Lou Reed – From VU to Lulu

Der Mann ist ein absolutes Ereignis, einfach weil er komische Sachen macht, und zwar permanent. Lou Reed könnte brav alle zwei Jahre ein neues Album abliefern und seinen Superstar-Status verwalten. Tut er aber nicht.

 

Die letzten Jahre hat er mit allerlei hochkulturellen Projekten verbracht, denen aber nichts Gediegenes eignet, vielmehr sind sie ungemütlich, mal prätentiös, mal radikal experimentell, mal bloß wurstig.
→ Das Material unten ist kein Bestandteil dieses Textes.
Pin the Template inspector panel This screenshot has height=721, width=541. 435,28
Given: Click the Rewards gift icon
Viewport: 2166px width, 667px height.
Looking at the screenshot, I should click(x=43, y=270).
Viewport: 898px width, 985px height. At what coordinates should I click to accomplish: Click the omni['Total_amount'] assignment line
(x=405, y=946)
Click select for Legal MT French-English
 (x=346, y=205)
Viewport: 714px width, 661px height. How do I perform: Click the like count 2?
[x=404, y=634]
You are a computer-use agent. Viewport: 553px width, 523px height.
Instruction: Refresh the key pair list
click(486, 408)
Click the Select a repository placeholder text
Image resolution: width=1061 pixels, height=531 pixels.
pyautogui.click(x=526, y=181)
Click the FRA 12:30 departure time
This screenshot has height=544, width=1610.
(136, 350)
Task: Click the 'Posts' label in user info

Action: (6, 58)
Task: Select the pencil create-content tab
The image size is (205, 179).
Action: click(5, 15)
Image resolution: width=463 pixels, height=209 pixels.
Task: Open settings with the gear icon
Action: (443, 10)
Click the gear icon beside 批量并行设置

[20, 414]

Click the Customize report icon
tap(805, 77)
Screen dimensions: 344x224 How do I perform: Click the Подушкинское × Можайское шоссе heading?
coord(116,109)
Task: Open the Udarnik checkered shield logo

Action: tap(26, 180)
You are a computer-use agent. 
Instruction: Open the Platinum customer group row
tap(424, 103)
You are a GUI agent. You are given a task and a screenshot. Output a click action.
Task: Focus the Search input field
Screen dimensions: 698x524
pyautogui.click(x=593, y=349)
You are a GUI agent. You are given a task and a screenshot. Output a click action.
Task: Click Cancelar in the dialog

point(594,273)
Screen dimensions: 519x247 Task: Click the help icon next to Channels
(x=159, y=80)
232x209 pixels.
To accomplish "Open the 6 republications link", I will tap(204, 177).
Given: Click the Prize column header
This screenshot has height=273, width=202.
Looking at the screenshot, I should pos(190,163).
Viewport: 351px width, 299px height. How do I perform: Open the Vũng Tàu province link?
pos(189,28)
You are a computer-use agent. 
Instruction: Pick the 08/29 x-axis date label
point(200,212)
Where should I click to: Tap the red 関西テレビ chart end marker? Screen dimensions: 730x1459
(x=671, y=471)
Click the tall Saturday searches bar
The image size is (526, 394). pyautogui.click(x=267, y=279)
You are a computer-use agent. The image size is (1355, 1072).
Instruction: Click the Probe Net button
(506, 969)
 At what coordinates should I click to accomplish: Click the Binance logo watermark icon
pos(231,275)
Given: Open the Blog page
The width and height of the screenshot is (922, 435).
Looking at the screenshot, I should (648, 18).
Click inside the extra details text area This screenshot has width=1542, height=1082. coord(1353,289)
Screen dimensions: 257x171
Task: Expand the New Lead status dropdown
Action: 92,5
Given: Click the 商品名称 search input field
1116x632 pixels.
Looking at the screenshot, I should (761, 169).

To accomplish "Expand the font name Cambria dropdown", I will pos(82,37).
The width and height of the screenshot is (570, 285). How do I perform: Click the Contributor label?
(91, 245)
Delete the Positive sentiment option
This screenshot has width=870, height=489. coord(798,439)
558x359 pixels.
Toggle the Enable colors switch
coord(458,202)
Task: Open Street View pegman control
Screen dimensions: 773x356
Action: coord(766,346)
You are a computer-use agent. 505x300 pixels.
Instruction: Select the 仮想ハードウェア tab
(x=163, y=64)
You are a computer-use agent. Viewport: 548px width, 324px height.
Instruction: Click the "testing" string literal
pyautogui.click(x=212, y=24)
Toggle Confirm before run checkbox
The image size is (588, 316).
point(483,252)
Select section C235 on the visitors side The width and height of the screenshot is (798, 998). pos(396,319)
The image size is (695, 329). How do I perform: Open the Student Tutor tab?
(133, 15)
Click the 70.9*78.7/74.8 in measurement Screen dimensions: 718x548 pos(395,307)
Oder alles zusammen, wie seine kuriosen »Lulu«-Exkursionen mit Metallica in die Welt sexueller Verstörungen.


Mit Best-Of on Tour

 

Ebenfalls komisch, dass er jetzt schnörkellos mit einem Programm aus, wie nennt es der Veranstalter?, »career songs« auf Tour ist. Also mit einem Best-Of, einer Präsentation seiner Duftmarken, die bekanntlich ganz schön herb riechen können. Aber das wollen wir ja auch.

 

Reed gehört zu den großen Drei – zu der winzigen Elite jener Stars, die »1969« (das Woodstock-Jahr), die 70er, selbst die 80er überstanden haben. Die haben zwar vor vierzig Jahren einen mächtigen Schlag abbekommen, aber der scheint sie eher noch beflügelt zu haben, zumindest hat er ihnen nicht geschadet: Neil Young (baut alte Lincolns zu biologisch voll abbaubaren Fortbewegungsmitteln um), Bob Dylan (konserviert eine aparte Mumien-Gestik) und eben Lou Reed.

 

Schöpfte aus Velvet Underground Fundus

 

1985 erschien »VU«, ein schlicht betiteltes Album mit grandiosen Velvet-Underground-Aufnahmen von 1968/69, die es aufgrund unglücklicher Verkettungen nie auf ein Album zu Lebzeiten der Band geschafft hatten. Aber »VU« war noch aus anderen Gründen eine Überraschung: Da war ja schon der ganze Reed!

 

Auf einmal war klar – über Jahre hinweg bestritt der Meister sein Repertoire mit Songs, die eigentlich für die Velvets geschrieben waren. Irgendwann war der Fundus leer, und die gestern Songs, die noch kamen, reichten selten für die Dauer einer wirklich geilen Platte. Seien wir ehrlich, »Blue Mask« ist sein letztes Meisterwerk: 1982.

 

Aber egal. Als Type hat Reed seine Marotten, sein schlecht gelauntes wie genial hektisches Changieren zwischen Ultra-Minimalismus-Avantgarde und Pop­diventum, verfeinert – perfektioniert. New-York-Besucher berichten von dubiosen Free-Jazz-Trios, denen Reed neuerdings als sensibler Leadgitarrist vorstehen soll.